Syracuse University

News Archive


O'Leary named to new Maxwell School chair

September 22, 2008


Jill Leonhardt
jlleonha@maxwell.syr.edu



Professor of public administration Rosemary O'Leary has been named the inaugural
occupant of the Howard and Louise Phanstiel Chair in Strategic Management and
Leadership at the Maxwell School. The Phanstiel Chair was established by a $5
million gift from Maxwell School Advisory Board Member Howard Phanstiel and his
wife, Louise; Phanstiel also sits on the Syracuse University Board of Trustees.


In funding the chair, Phanstiel says he was motivated not only by his desire to help
Maxwell, but also in large measure by what he saw as a failure of government
leadership and competence at all levels following Hurricane Katrina. "In the
aftermath," he says, "I was struck by the lack of good leadership skills and decision
making at all levels of government. And the cumulative effect of that weak leadership
has been disastrous." He points to the need for more leaders who are "ethical,
strategic and innovative thinkers-people who have a vision of achieving something
extraordinary as well as the strategy to execute it."


O'Leary has worked on public management issues for more than 20 years. She cites
the importance of "lateral thinking" for today's public managers. "Those who serve
the public are no longer solely unitary leaders of unitary organizations," she says.
"Instead, they are facilitating and operating in multi-organizational networked
arrangements to solve problems that cannot be solved, or solved easily, by single
organizations, such as in the Hurricane Katrina debacle."
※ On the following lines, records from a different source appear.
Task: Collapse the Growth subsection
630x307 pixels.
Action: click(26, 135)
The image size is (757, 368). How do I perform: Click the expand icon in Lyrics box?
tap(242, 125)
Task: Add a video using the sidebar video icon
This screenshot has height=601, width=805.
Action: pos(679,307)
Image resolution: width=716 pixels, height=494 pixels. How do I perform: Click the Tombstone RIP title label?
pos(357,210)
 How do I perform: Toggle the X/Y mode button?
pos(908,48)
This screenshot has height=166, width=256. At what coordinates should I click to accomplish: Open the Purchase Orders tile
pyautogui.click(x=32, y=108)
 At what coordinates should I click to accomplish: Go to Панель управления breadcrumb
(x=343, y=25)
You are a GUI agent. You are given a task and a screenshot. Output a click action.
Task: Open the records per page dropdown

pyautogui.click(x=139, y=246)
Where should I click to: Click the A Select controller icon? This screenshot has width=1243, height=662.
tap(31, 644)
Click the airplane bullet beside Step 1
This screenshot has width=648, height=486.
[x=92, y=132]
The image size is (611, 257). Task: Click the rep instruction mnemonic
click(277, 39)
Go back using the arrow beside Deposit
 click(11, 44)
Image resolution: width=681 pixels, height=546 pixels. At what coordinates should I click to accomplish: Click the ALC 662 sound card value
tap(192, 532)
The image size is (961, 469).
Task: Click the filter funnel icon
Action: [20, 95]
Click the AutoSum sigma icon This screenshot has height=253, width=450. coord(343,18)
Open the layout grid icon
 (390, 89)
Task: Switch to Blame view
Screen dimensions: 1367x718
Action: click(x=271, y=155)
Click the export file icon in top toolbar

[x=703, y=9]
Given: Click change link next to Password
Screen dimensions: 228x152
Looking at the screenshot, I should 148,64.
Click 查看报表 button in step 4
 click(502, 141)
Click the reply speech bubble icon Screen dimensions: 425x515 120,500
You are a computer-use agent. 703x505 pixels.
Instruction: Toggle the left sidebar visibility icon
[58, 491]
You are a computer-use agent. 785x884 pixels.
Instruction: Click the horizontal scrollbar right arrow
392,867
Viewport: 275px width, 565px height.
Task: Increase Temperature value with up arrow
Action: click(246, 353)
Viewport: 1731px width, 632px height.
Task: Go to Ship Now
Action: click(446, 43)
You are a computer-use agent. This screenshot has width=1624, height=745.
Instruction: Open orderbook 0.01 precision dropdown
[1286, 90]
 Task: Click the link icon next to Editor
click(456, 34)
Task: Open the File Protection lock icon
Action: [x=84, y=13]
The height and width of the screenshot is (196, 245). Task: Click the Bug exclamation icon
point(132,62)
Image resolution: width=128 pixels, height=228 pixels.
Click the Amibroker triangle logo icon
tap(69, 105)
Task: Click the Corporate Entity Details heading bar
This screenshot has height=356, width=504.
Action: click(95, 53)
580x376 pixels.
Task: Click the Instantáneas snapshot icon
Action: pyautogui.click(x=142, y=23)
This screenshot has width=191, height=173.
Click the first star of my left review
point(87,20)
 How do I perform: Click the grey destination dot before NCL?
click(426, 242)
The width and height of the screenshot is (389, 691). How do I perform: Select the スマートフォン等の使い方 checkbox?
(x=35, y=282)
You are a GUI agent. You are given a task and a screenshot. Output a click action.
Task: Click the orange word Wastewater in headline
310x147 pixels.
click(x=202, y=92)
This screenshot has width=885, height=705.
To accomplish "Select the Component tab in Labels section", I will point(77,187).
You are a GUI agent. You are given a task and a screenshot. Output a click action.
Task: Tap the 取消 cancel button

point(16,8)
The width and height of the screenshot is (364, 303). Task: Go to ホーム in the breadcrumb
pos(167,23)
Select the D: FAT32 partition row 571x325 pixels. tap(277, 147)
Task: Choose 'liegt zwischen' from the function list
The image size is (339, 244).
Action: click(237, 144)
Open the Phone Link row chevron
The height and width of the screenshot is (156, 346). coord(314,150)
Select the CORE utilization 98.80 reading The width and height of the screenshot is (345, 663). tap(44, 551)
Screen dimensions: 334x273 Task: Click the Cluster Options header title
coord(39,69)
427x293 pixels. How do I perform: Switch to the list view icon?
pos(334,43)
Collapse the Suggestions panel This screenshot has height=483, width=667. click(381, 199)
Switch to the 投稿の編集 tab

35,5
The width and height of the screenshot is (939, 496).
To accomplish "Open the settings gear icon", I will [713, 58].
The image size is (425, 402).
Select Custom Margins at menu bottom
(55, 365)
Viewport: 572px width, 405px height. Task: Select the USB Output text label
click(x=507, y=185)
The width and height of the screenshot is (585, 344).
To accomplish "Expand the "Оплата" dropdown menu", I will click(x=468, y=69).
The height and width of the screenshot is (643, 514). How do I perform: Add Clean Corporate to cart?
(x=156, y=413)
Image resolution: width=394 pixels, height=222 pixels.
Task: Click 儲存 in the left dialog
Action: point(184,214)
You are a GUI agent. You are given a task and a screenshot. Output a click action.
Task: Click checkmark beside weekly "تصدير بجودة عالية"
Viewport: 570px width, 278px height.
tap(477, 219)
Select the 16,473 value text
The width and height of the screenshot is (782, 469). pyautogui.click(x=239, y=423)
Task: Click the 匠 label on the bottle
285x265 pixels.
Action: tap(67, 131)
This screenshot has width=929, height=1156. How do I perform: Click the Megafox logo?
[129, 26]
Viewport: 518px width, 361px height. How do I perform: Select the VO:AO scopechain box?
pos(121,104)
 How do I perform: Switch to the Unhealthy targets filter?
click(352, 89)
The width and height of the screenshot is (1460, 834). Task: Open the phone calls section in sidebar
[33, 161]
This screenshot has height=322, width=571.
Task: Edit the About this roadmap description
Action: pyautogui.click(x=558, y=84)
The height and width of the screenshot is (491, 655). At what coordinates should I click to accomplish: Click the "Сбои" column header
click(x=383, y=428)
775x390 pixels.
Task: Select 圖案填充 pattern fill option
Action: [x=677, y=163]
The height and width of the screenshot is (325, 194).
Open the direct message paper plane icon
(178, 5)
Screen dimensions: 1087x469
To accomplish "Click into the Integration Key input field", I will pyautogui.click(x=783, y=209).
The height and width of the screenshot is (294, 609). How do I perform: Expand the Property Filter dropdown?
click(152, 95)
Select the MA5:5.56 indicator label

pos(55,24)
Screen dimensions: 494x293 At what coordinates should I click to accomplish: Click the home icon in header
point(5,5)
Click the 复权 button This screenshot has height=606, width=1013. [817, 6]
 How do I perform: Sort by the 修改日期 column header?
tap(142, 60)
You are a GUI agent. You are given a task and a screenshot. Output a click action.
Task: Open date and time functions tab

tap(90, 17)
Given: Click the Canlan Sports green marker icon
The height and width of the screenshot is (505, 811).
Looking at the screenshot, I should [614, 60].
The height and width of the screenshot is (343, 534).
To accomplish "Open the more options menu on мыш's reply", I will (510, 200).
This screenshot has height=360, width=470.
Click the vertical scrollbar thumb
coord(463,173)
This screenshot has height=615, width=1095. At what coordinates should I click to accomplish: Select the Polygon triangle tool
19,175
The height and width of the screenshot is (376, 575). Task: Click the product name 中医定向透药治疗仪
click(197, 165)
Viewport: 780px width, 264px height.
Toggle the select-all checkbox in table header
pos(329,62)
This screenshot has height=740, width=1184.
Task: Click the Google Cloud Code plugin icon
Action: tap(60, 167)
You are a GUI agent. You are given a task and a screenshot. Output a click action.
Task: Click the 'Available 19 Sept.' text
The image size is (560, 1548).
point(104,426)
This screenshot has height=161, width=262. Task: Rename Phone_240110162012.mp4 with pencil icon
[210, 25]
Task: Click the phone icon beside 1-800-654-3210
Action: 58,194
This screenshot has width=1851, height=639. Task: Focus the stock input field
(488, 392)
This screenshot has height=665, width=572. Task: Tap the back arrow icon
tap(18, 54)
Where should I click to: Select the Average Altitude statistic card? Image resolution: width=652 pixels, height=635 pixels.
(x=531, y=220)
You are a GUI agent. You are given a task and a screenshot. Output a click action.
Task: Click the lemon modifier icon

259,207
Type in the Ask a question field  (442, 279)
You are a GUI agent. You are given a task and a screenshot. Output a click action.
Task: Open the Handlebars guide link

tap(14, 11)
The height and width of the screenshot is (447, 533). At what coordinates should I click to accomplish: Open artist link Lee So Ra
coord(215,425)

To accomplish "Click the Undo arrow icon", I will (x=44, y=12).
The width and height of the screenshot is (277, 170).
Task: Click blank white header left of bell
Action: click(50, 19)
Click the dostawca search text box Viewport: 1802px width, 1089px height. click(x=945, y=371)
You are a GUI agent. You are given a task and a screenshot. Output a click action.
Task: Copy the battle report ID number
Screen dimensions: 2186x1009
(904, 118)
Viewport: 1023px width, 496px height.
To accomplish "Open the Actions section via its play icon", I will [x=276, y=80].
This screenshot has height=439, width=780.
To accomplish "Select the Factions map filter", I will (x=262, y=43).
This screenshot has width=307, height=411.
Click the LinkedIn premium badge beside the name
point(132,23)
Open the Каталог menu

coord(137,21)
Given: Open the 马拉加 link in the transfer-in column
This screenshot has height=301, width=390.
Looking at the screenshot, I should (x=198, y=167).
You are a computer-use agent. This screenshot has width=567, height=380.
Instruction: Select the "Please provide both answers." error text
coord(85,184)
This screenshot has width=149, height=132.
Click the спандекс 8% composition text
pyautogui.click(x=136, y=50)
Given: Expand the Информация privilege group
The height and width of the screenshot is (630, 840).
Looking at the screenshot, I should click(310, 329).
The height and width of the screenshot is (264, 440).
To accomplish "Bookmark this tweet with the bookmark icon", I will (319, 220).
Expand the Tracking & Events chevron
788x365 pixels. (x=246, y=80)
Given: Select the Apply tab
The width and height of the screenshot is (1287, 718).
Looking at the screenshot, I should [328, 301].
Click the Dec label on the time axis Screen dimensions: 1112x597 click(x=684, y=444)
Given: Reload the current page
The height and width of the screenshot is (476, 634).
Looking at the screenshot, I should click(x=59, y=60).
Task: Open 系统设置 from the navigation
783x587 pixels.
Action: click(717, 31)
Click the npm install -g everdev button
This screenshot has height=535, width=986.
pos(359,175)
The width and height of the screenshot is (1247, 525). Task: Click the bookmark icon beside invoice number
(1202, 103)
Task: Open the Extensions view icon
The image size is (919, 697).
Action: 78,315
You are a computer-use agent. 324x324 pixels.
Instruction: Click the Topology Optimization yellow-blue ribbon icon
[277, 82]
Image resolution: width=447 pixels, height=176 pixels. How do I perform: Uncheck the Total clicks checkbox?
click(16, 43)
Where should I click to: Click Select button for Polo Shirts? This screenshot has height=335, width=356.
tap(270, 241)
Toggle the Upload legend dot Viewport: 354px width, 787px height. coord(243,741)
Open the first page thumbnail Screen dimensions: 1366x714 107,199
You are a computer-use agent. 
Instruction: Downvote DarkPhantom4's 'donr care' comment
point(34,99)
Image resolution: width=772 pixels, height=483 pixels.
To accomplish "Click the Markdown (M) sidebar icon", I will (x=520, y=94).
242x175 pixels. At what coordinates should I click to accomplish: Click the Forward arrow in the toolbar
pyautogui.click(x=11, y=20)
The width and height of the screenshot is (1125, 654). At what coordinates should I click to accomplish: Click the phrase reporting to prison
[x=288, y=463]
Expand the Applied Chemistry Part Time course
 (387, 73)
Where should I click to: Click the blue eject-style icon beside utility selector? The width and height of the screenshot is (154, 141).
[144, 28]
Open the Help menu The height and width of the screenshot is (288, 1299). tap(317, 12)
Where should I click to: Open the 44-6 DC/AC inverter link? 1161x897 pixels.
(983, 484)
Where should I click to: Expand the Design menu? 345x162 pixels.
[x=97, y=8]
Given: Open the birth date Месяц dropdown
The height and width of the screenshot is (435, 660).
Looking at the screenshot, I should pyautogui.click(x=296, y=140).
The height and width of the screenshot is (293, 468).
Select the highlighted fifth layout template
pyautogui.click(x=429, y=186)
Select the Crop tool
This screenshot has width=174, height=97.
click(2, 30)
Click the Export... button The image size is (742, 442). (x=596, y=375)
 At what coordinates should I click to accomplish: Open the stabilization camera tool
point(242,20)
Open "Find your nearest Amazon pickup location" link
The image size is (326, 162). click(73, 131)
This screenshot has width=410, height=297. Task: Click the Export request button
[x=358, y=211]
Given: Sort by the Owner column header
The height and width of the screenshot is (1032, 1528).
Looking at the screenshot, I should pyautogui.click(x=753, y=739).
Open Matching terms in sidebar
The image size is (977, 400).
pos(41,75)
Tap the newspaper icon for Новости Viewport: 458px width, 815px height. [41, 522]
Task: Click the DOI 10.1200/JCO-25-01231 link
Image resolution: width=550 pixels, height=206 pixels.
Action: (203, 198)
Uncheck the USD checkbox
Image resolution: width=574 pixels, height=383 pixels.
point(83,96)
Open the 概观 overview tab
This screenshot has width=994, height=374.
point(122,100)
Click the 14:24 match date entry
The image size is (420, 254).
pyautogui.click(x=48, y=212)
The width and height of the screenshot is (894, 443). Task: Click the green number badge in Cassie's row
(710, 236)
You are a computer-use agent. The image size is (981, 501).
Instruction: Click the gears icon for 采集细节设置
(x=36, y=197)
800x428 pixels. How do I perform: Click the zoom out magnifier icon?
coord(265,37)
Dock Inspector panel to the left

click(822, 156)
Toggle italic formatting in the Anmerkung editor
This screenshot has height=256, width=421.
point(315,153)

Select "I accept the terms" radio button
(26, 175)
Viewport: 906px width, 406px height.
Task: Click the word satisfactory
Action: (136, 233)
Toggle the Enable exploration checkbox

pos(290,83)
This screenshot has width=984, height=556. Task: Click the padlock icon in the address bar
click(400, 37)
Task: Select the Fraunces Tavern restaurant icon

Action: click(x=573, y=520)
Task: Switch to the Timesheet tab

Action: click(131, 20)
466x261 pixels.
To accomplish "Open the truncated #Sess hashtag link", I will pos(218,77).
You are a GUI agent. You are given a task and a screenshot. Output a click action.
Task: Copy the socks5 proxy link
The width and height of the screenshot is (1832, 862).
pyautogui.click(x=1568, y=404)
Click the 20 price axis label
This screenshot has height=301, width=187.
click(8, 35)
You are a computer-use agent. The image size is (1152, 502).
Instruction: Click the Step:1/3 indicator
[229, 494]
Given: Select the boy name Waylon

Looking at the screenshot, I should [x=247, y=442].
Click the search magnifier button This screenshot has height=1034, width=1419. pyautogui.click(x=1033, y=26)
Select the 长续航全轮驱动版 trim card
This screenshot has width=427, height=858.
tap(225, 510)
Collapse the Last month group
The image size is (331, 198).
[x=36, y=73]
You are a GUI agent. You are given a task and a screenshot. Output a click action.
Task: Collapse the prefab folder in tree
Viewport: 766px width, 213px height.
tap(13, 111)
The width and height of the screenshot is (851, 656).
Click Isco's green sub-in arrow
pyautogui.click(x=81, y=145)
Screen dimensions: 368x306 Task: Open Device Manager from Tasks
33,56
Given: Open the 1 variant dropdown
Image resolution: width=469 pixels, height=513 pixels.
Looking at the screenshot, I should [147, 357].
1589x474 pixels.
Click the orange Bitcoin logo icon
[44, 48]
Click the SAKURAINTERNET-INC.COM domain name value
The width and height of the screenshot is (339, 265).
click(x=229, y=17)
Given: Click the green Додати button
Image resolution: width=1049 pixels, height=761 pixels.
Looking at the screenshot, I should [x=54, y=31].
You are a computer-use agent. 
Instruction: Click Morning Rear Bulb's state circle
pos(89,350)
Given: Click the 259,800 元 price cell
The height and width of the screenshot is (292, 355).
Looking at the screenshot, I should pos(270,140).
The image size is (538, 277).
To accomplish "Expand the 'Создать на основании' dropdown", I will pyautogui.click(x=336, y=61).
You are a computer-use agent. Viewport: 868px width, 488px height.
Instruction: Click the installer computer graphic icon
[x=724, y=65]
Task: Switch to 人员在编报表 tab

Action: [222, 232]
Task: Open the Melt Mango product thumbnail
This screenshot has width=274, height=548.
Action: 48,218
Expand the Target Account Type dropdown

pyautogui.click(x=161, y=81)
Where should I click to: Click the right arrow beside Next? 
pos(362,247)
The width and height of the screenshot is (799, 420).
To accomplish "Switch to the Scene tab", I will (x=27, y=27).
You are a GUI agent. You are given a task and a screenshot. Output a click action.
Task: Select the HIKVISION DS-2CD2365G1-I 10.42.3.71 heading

"The Maxwell School is, indeed, fortunate to have Professor Rosemary O'Leary on
our faculty. She is regarded by her professional peers as one of the leading experts in
the nation on strategic management and leadership in the public sector," says
Maxwell School Dean Mitchel Wallerstein. "It is not surprising, therefore, that
following an exhaustive, two-year, national and international search, the Department
of Public Administration recommended her as the most qualified person to be
appointed as the first holder of the Howard and Louise Phanstiel Chair in Strategic
Management and Leadership. I was delighted to accept the department's
recommendation and to appoint Professor O'Leary to this prestigious new position.
She has already laid out some exciting plans for the research that she plans to
undertake in her new role, and I look forward to working with her in the coming
years as she assumes an important leadership position in the Maxwell School."


O'Leary, who also holds an appointment in the Department of Political Science,
serves as co-director of the school's Program on the Analysis and Resolution of
Conflicts and of The Collaborative Governance Initiative. In addition to her expertise
on public management, she has worked on issues relating to environmental policy,
dispute resolution and law.


She is author or editor of six books and more than 100 articles on public management
and public policy; has won 10 national research awards and eight teaching awards;
and is the only person to win three awards from the National Association of Schools
of Public Affairs and Administration-distinguished research, excellence in teaching
and best dissertation. In 2003, O'Leary was awarded SU's Chancellor's Citation for
Exceptional Academic Achievement, the highest research award at the University.


From 2003-05, O'Leary was a member of NASA's Return to Flight Task Group,
which was assembled in response to the Columbia Space Shuttle disaster. In 2004, she
also served as a member of NASA's Aerospace Safety Advisory Panel. O'Leary has
worked as a consultant to the U.S. Department of the Interior, the U.S.
Environmental Protection Agency, the U.S. Institute for Environmental Conflict
Resolution, the National Science Foundation, the National Academy of Sciences, the
Indiana Department of Environmental Management, and the International
City/County Management Association. She has twice been a senior Fulbright
Scholar.


O'Leary has worked as an attorney and as an administrator in Kansas state
government. She earned a J.D. at the University of Kansas School of Law in 1981, an
M.P.A. degree at the University of Kansas city management program in 1982, and a
Ph.D. in public administration at the Maxwell School in 1988.